11. Menjadikan masalah-masalah ushul (prinsip) yang disepakati (masalah-masalah ijma') – dan bukan masalah-masalah furu' ijtihadiyah (masalah-masalah khilafiyah) – sebagai standar dan parameter komitmen dan keistiqamahan seorang muslim. Jadi tidak dibenarkan misalnya kita menilai seseorang itu istiqamah atau tidak dan komit atau tidak, berdasarkan standar masalah-masalah khilafiyah. Sehingga misalnya akan dinilai istiqamah dan komit jika ia mengikuti madzhab atau pendapat tertentu, sementara akan dinilai tidak istiqamah dan tidak komit jika menganut madzhab atau pendapat yang lain. Begitu pula misalnya akan dinilai istiqamah dan komit jika ia selalu berpegang teguh melaksanakan pendapat dan madzhab pilihannya serta tidak mau berubah sama sekali dalam kondisi apapaun. Sedangkan jika ia dalam kondisi-kondisi tertentu bertoleransi dan berkompromi dengan pendapat dan madzhab lain, maka akan dinilai sebagai orang plin-plan, tidak berpendirian, dan tidak istiqamah (?). Tidak. Itu semua tidak benar. Bahkan yang benar adalah bahwa, siapapun yang menjalankan ajaran Islam sesuai standar batasan prinsip, maka ia adalah orang Islam yang istiqamah dan komit, apapun madzhab atau pendapat di antara madzhab-madzhab atau pendapat-pendapat ulama mu'tabar, yang diikuti dan dianutnya. Dan demikian pula sikap bertoleransi dan berkompromi sesuai kaidah dalam masalah-masalah khilafiyah ijtihadiyah adalah merupakan bagian dari bentuk dan bukti komitmen dan keistiqamahan itu sendiri!

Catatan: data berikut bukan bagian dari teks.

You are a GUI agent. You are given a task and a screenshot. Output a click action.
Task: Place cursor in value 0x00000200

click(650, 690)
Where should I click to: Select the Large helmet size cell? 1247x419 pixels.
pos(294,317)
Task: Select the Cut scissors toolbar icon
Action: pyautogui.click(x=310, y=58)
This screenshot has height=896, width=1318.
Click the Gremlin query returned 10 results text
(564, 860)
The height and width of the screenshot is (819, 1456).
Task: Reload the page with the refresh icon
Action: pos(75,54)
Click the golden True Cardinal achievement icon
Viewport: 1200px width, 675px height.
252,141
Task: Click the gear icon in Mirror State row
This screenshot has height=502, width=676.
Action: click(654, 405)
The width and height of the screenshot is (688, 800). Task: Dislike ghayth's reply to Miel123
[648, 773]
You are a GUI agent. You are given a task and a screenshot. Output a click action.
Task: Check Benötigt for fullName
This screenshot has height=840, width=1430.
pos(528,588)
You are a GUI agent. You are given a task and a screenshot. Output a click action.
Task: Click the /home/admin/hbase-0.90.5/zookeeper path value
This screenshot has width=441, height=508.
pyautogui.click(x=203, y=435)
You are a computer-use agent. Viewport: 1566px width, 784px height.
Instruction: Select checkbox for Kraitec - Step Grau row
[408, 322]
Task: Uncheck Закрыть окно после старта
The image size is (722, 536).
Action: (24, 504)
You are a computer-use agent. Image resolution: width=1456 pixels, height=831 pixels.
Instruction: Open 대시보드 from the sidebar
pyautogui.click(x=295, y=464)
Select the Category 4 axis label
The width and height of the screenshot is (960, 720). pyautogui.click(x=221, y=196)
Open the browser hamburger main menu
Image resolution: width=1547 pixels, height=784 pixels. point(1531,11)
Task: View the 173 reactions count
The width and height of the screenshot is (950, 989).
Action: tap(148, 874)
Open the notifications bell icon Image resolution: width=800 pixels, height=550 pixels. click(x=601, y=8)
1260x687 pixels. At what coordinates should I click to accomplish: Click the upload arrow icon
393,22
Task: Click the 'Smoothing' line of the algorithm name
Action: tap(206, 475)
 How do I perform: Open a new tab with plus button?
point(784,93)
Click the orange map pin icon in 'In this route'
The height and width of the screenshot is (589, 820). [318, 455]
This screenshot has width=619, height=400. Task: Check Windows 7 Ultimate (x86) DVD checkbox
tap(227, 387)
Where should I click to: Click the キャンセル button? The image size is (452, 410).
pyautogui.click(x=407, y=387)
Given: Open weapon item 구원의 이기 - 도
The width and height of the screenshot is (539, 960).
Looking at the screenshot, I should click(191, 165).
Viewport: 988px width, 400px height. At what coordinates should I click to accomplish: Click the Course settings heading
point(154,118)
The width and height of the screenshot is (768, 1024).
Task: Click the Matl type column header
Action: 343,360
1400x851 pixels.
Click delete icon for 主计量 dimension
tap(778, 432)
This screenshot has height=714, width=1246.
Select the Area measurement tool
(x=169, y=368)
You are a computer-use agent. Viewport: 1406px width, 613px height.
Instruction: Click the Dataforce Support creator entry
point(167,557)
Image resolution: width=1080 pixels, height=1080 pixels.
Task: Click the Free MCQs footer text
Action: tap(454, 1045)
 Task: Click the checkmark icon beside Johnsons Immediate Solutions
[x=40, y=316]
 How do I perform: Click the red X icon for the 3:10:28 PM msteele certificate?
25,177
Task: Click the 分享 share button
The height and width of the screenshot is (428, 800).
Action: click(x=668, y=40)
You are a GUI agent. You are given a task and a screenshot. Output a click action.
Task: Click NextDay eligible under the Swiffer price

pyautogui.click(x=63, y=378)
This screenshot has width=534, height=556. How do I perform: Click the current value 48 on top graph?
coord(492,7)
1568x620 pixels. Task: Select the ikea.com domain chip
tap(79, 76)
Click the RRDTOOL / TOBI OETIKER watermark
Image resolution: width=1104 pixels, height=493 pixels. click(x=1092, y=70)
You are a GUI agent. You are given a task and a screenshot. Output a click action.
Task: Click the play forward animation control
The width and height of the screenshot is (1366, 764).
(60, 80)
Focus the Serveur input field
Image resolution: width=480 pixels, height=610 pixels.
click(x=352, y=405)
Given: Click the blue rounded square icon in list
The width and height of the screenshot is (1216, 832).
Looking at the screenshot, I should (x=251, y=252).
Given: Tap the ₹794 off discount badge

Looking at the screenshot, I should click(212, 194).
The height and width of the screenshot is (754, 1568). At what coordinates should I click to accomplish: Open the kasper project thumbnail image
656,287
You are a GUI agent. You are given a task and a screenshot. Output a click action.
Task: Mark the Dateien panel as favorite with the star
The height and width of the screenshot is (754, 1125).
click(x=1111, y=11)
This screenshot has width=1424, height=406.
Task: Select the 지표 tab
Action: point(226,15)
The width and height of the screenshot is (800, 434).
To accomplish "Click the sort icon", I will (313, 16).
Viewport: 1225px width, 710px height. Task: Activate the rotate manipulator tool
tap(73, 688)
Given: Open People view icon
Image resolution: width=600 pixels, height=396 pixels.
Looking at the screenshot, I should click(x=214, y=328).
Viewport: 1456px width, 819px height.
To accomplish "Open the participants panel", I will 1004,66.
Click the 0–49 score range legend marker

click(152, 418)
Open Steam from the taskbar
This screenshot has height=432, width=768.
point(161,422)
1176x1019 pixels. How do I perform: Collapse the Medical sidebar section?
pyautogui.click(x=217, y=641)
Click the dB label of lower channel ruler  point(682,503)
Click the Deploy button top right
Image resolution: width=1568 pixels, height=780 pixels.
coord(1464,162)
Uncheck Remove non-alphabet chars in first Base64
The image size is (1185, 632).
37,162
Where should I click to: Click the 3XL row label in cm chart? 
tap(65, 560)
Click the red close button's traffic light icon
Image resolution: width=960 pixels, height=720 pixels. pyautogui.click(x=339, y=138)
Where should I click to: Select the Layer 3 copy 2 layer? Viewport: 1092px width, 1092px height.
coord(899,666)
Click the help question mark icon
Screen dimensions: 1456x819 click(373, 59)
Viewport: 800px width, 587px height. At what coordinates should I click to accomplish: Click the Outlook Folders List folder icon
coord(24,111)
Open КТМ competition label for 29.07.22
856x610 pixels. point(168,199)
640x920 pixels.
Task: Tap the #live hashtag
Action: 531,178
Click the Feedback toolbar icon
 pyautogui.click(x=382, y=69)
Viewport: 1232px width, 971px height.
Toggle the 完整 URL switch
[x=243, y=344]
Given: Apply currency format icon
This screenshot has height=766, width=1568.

12. Menjaga agar ikhtilaf (perbedaan) dalam masalah-masalah furu' ijtihadiyah tetap berada di wilayah wacana pemikiran dan wawasan keilmuan, dan tidak masuk ke wilayah hati, sehingga berubah mejadi perselisihan perpecahan (ikhtilafut- tafarruq), yang akan merusak ukhuwah dan melemahkan tsiqoh (rasa kepercayaan) di antara sesama kaum mukminin.
13. Menyikapi orang lain, kelompok lain atau penganut nadzhab lain sesuai kaidah berikut ini: Perlakukan dan sikapilah orang lain, kelompok lain dan penganut madzhab lain sebagaimana engkau, kelompok dan madzhabmu ingin diperlakukan dan disikapi! Serta janganlah memperlakukan dan menyikapi orang lain, kelompok lain dan pengikut madzhab lain dengan perlakuan dan penyikapan yang tidak engkau inginkan dan tidak engkau sukai untuk dirimu, kelompokmu atau madzhabmu!